**Problem to work on**. In the entries below, find the line with "The height and width of the screenshot is (636, 744)." and the line with "You are a computer-use agent. 1024x546". Return those two lines and all lines between them, exactly.

**Supplied records**.
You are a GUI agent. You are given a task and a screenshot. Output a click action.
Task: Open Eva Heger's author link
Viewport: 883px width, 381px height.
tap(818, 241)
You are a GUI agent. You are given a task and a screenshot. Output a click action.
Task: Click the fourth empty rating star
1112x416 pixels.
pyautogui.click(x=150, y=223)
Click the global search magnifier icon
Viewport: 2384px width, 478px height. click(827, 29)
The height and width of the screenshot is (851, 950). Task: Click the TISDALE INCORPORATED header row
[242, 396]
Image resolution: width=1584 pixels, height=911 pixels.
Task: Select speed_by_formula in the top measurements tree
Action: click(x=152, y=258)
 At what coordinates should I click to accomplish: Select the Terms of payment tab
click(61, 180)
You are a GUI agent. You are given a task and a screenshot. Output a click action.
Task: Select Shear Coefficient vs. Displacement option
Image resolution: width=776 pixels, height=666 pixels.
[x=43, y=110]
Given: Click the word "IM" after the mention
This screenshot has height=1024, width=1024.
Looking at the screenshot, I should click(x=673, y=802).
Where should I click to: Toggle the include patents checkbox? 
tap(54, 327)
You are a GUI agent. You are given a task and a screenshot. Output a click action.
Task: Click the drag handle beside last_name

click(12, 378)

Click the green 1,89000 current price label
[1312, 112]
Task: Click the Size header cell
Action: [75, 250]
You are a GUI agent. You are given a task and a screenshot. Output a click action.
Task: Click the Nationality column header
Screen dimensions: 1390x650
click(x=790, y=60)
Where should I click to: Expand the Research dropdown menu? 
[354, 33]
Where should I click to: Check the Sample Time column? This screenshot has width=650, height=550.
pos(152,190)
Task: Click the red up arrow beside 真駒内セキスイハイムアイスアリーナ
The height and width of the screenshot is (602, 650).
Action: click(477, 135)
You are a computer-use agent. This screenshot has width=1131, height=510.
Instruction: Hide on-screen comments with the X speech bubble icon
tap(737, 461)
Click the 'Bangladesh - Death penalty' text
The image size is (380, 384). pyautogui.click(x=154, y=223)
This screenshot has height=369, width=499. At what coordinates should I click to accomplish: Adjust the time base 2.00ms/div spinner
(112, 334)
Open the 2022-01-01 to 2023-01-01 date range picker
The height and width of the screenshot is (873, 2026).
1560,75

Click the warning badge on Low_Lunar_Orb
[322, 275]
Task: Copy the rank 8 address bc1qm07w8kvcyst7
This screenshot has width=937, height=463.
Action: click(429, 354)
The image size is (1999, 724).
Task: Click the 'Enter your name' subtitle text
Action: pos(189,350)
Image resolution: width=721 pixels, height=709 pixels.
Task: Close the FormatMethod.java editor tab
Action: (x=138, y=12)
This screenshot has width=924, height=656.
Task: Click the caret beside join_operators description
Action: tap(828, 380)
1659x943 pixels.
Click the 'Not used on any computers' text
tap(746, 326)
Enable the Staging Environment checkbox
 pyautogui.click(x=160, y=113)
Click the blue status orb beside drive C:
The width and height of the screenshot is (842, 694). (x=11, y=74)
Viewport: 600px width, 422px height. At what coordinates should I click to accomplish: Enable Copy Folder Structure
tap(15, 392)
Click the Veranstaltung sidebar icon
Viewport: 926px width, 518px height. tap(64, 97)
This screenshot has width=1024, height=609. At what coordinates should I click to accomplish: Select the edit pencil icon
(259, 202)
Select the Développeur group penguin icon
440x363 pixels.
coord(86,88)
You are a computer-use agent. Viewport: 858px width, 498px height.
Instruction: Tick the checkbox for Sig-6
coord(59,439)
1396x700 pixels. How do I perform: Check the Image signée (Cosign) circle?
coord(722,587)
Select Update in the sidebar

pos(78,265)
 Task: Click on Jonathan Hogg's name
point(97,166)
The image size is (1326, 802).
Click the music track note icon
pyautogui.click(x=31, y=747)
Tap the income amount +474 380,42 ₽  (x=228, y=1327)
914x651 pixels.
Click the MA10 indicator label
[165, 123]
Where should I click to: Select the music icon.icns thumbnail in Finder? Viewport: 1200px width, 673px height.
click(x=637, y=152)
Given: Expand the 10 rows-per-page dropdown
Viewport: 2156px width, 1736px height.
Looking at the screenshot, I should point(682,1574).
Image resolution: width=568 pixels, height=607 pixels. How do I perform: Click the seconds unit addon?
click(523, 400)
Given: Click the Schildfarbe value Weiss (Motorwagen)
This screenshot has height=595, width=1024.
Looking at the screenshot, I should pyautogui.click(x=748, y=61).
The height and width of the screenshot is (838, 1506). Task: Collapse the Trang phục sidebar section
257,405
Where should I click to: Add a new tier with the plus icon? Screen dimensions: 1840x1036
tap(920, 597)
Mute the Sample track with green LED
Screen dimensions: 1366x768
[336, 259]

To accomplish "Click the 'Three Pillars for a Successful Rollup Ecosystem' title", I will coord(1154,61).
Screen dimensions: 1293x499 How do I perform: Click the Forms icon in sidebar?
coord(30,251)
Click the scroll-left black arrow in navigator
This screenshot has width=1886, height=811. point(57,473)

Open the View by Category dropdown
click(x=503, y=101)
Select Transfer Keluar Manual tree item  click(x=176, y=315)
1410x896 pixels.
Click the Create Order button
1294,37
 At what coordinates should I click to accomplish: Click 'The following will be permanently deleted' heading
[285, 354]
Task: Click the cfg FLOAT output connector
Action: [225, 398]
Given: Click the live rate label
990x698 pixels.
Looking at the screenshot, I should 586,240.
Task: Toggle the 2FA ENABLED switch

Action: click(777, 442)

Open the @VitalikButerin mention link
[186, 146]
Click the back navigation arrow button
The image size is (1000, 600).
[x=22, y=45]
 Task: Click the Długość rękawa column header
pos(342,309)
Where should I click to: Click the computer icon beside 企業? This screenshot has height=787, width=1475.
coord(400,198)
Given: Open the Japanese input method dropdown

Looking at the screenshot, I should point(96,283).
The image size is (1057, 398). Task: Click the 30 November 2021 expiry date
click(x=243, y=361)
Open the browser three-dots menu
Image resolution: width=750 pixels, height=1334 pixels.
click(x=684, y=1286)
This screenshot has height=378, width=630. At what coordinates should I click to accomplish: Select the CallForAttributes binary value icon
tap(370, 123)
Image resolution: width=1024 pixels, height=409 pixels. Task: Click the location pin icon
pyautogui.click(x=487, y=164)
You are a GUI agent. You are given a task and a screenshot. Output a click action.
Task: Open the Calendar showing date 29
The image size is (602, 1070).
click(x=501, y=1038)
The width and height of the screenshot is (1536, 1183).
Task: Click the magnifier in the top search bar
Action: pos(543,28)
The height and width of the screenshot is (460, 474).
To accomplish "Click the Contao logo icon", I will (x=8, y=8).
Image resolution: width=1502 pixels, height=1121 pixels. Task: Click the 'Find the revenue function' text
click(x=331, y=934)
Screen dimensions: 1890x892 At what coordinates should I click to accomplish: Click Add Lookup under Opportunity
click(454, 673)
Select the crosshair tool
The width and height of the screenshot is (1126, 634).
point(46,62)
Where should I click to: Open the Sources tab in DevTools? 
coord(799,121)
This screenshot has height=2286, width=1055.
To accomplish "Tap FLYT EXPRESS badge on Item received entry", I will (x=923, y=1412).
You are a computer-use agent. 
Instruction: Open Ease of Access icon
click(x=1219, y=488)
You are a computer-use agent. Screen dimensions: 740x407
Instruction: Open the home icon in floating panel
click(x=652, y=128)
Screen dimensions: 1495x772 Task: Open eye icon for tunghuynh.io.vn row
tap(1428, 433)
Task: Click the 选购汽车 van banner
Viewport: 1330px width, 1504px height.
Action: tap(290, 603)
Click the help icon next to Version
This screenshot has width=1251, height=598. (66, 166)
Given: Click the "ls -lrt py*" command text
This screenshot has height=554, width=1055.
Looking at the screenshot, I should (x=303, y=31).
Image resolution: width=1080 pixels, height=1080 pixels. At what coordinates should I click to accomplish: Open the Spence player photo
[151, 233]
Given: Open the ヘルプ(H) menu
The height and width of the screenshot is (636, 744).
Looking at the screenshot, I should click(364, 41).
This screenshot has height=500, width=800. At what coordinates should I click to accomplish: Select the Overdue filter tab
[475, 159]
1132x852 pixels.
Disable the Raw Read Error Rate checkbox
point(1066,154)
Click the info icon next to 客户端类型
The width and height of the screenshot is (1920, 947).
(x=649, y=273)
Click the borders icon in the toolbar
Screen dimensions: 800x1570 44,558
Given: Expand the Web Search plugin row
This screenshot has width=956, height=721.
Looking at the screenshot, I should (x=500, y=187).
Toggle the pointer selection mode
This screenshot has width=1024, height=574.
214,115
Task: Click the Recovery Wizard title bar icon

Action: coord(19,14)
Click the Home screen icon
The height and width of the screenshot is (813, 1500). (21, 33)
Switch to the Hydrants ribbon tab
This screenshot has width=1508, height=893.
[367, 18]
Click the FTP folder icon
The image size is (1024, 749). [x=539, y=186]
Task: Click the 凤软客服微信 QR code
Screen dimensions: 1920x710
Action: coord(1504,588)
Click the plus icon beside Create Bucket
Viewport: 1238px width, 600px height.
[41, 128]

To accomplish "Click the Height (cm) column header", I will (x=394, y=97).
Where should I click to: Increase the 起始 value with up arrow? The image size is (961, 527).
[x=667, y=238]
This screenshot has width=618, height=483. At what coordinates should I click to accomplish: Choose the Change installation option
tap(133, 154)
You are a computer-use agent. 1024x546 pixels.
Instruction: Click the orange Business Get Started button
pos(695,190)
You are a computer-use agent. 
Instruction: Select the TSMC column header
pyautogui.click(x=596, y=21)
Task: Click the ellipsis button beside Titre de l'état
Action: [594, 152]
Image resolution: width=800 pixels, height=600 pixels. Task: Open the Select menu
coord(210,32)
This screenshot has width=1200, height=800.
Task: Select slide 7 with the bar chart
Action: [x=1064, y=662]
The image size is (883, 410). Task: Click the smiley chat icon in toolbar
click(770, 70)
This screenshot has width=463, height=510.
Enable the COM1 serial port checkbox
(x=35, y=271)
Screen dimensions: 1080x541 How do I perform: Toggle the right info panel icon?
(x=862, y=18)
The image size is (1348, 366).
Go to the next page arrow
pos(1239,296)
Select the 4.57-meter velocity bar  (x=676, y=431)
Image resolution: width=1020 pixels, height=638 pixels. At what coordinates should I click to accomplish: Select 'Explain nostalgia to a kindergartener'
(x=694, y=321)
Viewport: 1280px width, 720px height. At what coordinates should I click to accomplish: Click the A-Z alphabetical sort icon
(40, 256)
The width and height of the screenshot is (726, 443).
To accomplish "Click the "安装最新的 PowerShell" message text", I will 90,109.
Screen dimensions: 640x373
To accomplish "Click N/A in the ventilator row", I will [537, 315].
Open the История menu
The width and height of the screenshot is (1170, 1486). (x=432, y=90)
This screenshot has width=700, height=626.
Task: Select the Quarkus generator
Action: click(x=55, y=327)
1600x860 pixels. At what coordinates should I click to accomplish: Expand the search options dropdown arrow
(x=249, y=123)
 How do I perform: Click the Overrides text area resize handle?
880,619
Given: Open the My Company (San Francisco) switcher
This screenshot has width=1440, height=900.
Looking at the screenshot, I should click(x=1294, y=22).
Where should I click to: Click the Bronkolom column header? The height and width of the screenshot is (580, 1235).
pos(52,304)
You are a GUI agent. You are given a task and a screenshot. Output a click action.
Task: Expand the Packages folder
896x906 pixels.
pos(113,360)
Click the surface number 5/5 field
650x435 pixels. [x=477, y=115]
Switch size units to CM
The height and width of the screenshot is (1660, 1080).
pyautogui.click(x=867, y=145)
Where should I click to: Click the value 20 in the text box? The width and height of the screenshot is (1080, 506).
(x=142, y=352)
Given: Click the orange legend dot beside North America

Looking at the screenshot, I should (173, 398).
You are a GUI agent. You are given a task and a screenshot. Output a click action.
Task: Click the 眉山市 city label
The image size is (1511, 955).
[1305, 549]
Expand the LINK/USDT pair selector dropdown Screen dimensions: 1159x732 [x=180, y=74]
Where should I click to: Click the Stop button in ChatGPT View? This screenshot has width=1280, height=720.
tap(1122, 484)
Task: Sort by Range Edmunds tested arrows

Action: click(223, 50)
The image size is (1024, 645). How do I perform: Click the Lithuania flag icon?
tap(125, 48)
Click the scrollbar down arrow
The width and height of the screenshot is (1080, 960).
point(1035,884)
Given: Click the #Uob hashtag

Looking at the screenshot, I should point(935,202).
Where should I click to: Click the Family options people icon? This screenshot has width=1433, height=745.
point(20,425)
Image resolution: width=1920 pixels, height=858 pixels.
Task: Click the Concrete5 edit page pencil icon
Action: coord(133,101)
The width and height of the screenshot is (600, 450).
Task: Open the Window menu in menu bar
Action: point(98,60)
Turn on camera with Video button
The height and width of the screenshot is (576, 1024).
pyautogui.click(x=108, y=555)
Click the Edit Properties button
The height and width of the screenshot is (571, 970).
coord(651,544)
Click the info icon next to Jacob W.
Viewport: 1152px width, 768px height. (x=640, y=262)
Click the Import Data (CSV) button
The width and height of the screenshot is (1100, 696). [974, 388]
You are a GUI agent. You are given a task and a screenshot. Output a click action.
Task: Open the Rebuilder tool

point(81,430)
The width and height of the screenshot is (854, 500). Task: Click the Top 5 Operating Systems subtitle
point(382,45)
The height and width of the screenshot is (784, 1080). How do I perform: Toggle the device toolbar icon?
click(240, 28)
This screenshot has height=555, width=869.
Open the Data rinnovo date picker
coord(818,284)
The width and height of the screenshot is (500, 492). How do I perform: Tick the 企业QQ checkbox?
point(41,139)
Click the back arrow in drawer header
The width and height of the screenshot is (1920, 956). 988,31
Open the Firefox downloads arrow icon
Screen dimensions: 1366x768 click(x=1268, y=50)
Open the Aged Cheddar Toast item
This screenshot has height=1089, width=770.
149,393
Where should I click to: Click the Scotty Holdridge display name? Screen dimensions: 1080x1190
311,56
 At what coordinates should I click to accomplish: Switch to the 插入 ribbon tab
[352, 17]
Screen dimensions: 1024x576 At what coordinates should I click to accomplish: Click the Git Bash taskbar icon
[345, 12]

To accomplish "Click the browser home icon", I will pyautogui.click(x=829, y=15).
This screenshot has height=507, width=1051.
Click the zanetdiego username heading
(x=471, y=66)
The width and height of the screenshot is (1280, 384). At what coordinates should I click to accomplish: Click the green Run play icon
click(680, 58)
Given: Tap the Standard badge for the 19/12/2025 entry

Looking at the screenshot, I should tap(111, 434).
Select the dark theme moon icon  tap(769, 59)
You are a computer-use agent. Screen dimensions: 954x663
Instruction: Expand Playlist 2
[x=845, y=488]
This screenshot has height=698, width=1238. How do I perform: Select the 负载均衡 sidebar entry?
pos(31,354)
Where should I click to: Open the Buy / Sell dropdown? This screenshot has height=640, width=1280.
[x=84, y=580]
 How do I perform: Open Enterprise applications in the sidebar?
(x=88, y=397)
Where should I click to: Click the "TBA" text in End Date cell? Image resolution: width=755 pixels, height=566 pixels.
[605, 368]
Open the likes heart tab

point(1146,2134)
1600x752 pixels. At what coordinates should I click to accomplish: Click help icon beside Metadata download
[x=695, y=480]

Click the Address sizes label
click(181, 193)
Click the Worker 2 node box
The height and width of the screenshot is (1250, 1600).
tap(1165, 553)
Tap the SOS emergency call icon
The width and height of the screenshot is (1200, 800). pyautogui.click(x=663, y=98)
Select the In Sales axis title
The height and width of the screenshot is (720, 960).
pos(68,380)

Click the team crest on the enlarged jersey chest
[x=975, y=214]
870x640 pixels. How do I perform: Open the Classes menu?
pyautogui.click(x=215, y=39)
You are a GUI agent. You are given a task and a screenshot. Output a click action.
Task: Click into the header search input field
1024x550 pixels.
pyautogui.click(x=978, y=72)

**Exercise result**.
The height and width of the screenshot is (636, 744).
Looking at the screenshot, I should click(364, 41).
This screenshot has height=500, width=800. At what coordinates should I click to accomplish: Select the Overdue filter tab
[475, 159]
1132x852 pixels.
Disable the Raw Read Error Rate checkbox
point(1066,154)
Click the info icon next to 客户端类型
The width and height of the screenshot is (1920, 947).
(x=649, y=273)
Click the borders icon in the toolbar
Screen dimensions: 800x1570 44,558
Given: Expand the Web Search plugin row
This screenshot has width=956, height=721.
Looking at the screenshot, I should (x=500, y=187).
Toggle the pointer selection mode
This screenshot has width=1024, height=574.
214,115
Task: Click the Recovery Wizard title bar icon

Action: coord(19,14)
Click the Home screen icon
The height and width of the screenshot is (813, 1500). (21, 33)
Switch to the Hydrants ribbon tab
This screenshot has width=1508, height=893.
[367, 18]
Click the FTP folder icon
The image size is (1024, 749). [x=539, y=186]
Task: Click the 凤软客服微信 QR code
Screen dimensions: 1920x710
Action: coord(1504,588)
Click the plus icon beside Create Bucket
Viewport: 1238px width, 600px height.
[41, 128]

To accomplish "Click the Height (cm) column header", I will (x=394, y=97).
Where should I click to: Increase the 起始 value with up arrow? The image size is (961, 527).
[x=667, y=238]
This screenshot has width=618, height=483. At what coordinates should I click to accomplish: Choose the Change installation option
tap(133, 154)
You are a computer-use agent. 1024x546 pixels.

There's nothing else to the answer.